WARNING: RISKS FROM CONCOMITANT USE WITH OPIOIDS
See full Prescribing Information for complete boxed warning.
Concomitant use of benzodiazepines and opioids may result in profound sedation, respiratory depression, coma, and death.
- Reserve concomitant prescribing of these drugs for use in patients for whom alternative treatment options are inadequate.
- Limit dosages and durations to the minimum required.
- Follow patients for signs and symptoms of respiratory depression and sedation.
ONFI is contraindicated in patients with a history of hypersensitivity to the drug or its ingredients. Hypersensitivity reactions have included serious dermatological reactions.
Risks from Concomitant Use with Opioids (see Boxed Warning)
Observational studies have demonstrated that concomitant use of opioid analgesics and benzodiazepines increases the risk of drug-related mortality compared to use of opioids alone. If a decision is made to prescribe ONFI concomitantly with opioids, prescribe the lowest effective dosages and minimum durations of concomitant use. Advise both patients and caregivers about the risks of respiratory depression and sedation when ONFI is used with opioids.
Potentiation of Sedation from Concomitant Use with Central Nervous System (CNS) Depressants
ONFI has a CNS depressant effect. Caution patients or their caregivers against simultaneous use with other CNS depressant drugs or alcohol and that the effects of other CNS depressant drugs or alcohol may be potentiated.
Somnolence or Sedation
ONFI causes somnolence and sedation. In clinical trials, somnolence or sedation was reported at all effective doses and was dose-related. In general, somnolence and sedation begin within the first month of treatment and may diminish with continued treatment. Monitor patients for somnolence and sedation, particularly with concomitant use of other CNS depressants. Caution patients against engaging in hazardous activities that require mental alertness, such as operating dangerous machinery or motor vehicles, until the effect of ONFI is known.
As with all antiepileptic drugs (AEDs), withdraw ONFI gradually to minimize the risk of precipitating seizures, seizure exacerbation, or status epilepticus. Withdrawal symptoms occurred following abrupt discontinuation of ONFI; the risk of withdrawal symptoms is greater with higher doses.
Serious Dermatological Reactions
Serious skin reactions, including Stevens-Johnson syndrome (SJS) and toxic epidermal necrolysis (TEN), have been reported with ONFI in both children and adults during the post-marketing period. Discontinue ONFI at the first sign of rash, unless the rash is clearly not drug-related.
Physical and Psychological Dependence
Carefully monitor patients with a history of substance abuse when receiving ONFI or other psychotropic agents because of the predisposition of such patients to habituation and dependence.
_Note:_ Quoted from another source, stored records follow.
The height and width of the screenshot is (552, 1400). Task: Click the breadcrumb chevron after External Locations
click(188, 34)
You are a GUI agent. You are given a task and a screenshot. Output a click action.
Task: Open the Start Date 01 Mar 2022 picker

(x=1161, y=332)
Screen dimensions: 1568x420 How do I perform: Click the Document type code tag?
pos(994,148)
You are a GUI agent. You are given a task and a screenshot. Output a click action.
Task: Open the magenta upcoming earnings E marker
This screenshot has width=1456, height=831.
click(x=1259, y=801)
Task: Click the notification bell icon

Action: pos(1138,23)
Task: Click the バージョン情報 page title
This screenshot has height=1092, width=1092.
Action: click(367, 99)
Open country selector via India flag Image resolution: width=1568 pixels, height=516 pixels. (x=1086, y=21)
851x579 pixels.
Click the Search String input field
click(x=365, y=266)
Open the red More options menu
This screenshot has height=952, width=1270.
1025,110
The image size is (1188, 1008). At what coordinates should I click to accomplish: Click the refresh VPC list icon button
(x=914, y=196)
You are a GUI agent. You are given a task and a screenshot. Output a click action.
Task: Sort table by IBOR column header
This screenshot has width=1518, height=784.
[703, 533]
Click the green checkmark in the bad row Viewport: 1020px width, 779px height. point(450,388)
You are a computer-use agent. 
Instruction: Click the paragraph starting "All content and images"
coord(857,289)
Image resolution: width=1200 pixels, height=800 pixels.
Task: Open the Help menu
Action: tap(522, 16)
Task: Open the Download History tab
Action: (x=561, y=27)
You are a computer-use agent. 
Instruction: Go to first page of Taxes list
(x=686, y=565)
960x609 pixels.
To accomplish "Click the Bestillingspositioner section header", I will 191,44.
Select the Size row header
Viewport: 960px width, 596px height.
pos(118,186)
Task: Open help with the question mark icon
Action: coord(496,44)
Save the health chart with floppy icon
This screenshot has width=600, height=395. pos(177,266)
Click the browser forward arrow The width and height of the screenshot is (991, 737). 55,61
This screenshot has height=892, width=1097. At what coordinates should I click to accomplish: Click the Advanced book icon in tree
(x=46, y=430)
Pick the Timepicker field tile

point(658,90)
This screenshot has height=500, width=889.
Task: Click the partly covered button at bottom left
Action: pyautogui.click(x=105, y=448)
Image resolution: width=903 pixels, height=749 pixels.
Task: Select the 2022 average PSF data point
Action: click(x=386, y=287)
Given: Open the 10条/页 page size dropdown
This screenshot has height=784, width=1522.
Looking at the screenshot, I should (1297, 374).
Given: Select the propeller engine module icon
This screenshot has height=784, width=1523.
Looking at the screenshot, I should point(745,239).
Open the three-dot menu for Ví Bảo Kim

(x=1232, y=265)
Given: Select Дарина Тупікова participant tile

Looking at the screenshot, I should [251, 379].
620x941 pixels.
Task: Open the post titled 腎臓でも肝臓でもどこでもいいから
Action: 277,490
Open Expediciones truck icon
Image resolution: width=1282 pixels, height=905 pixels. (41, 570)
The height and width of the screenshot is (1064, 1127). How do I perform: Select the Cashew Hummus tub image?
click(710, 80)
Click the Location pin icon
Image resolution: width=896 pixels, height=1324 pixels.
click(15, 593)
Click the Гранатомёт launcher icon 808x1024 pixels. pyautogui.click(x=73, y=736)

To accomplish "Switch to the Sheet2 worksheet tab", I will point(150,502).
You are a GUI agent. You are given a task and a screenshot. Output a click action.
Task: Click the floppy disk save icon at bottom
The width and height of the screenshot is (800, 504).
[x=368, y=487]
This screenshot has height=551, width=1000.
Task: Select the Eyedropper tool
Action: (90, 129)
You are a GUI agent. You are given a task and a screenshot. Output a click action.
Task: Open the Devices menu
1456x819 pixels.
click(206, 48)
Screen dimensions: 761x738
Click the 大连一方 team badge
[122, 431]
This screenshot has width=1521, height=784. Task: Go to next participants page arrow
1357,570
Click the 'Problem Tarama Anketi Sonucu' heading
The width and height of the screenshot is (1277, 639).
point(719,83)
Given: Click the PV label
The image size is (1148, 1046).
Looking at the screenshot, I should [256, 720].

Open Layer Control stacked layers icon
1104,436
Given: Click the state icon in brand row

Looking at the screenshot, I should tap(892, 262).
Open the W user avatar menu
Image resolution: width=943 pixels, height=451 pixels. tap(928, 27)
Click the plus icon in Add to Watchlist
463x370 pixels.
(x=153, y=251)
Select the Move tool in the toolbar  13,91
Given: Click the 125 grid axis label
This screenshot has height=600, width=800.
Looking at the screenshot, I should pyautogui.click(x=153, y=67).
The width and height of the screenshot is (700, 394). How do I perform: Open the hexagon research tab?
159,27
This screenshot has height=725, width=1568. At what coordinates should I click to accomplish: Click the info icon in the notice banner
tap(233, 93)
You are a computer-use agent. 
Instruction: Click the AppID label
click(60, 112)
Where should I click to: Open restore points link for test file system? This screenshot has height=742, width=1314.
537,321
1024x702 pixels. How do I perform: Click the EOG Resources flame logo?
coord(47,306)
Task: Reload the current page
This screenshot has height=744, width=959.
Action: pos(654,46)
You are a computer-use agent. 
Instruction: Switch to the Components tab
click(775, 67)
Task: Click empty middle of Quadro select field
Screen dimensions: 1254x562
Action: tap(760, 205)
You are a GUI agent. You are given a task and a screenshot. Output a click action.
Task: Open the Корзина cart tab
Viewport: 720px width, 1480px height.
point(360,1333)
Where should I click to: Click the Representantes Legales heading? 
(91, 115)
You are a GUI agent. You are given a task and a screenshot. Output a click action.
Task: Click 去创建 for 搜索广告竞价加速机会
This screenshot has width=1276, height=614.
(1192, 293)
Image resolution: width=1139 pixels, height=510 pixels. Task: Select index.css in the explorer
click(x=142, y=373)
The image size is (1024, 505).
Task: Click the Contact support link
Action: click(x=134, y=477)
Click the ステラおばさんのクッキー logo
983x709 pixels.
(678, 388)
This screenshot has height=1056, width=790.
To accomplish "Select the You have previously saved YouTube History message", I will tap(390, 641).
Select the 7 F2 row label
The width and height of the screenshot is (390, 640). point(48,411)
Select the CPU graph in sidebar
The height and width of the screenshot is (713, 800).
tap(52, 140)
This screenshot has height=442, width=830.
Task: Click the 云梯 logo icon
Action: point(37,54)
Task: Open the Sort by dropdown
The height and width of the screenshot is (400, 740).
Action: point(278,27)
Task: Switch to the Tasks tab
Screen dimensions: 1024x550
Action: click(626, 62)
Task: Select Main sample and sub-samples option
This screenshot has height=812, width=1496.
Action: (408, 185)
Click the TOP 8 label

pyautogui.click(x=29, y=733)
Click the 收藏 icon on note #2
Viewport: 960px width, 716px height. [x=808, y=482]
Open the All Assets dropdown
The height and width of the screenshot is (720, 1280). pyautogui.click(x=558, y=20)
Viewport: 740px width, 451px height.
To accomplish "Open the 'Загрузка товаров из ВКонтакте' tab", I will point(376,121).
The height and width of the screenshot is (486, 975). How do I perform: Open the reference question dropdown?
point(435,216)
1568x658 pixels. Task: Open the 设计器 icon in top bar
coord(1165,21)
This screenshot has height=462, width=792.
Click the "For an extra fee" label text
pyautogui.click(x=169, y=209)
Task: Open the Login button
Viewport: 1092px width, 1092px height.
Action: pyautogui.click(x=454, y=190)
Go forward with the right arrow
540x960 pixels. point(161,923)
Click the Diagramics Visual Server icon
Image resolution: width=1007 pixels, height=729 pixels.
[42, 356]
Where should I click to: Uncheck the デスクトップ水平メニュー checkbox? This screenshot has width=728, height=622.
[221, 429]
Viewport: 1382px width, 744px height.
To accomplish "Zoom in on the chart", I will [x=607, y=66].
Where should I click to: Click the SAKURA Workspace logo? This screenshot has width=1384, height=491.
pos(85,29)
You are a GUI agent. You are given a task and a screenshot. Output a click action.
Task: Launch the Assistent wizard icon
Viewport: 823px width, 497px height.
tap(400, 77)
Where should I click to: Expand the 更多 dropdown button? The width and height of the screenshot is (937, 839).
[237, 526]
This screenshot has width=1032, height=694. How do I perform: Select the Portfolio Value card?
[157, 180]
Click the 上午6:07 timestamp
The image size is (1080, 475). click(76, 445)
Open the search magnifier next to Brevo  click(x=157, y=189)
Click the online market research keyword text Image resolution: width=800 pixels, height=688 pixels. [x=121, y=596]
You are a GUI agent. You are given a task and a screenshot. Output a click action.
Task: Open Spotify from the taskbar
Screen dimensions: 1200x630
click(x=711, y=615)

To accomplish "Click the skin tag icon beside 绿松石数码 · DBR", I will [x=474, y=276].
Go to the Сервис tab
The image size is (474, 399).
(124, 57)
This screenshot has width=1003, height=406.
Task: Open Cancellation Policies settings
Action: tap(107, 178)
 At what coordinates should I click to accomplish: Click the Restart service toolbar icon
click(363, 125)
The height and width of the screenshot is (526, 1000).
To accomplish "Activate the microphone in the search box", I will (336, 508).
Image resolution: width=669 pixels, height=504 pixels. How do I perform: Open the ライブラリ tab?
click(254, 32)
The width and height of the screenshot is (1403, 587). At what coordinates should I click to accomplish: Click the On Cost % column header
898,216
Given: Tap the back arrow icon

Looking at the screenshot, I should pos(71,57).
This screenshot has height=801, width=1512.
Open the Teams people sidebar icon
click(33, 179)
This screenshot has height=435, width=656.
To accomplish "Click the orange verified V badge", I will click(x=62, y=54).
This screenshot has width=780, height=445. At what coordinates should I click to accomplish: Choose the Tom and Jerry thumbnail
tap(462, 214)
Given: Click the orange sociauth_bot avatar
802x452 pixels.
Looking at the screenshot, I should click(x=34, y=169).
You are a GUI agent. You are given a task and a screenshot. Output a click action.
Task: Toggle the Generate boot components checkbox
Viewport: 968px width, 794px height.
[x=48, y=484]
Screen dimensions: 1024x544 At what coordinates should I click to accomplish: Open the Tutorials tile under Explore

In clinical trials, cases of dependency were reported following abrupt discontinuation of ONFI. The risk of dependence increases with increasing dose and duration of treatment.
Suicidal Behavior and Ideation
AEDs, including ONFI, increase the risk of suicidal thoughts or behavior in patients. Inform patients, their caregivers, and families of the risk and advise them to monitor and report any emergence or worsening of depression, any unusual changes in mood or behavior, or the emergence of suicidal thoughts, behavior, or thoughts of self-harm. If these symptoms occur, consider whether it may be related to the AED or illness, because epilepsy itself can increase these risks.
Pregnancy, Registry and Nursing Mothers
- Based on animal data, ONFI may cause fetal harm and should only be used during pregnancy if the potential benefit justifies the potential risk to the fetus.
- ONFI is excreted in human milk. Because of the potential for serious adverse reactions in nursing infants from ONFI, discontinue nursing or discontinue the drug.
The most commonly observed adverse reactions reported in an LGS randomized, double-blind, placebo-controlled, parallel group clinical trial of patients who received clobazam as adjunctive therapy (≥10% in any treatment group and at least 5% greater than placebo, respectively) were somnolence or sedation (32% vs. 15%), somnolence (25% vs. 12%), pyrexia (17% vs. 3%), lethargy (15% vs. 5%), aggression (14% vs. 5%), drooling (14% vs. 3%), irritability (11% vs. 5%), ataxia (10% vs. 3%), and constipation (10% vs. 0%).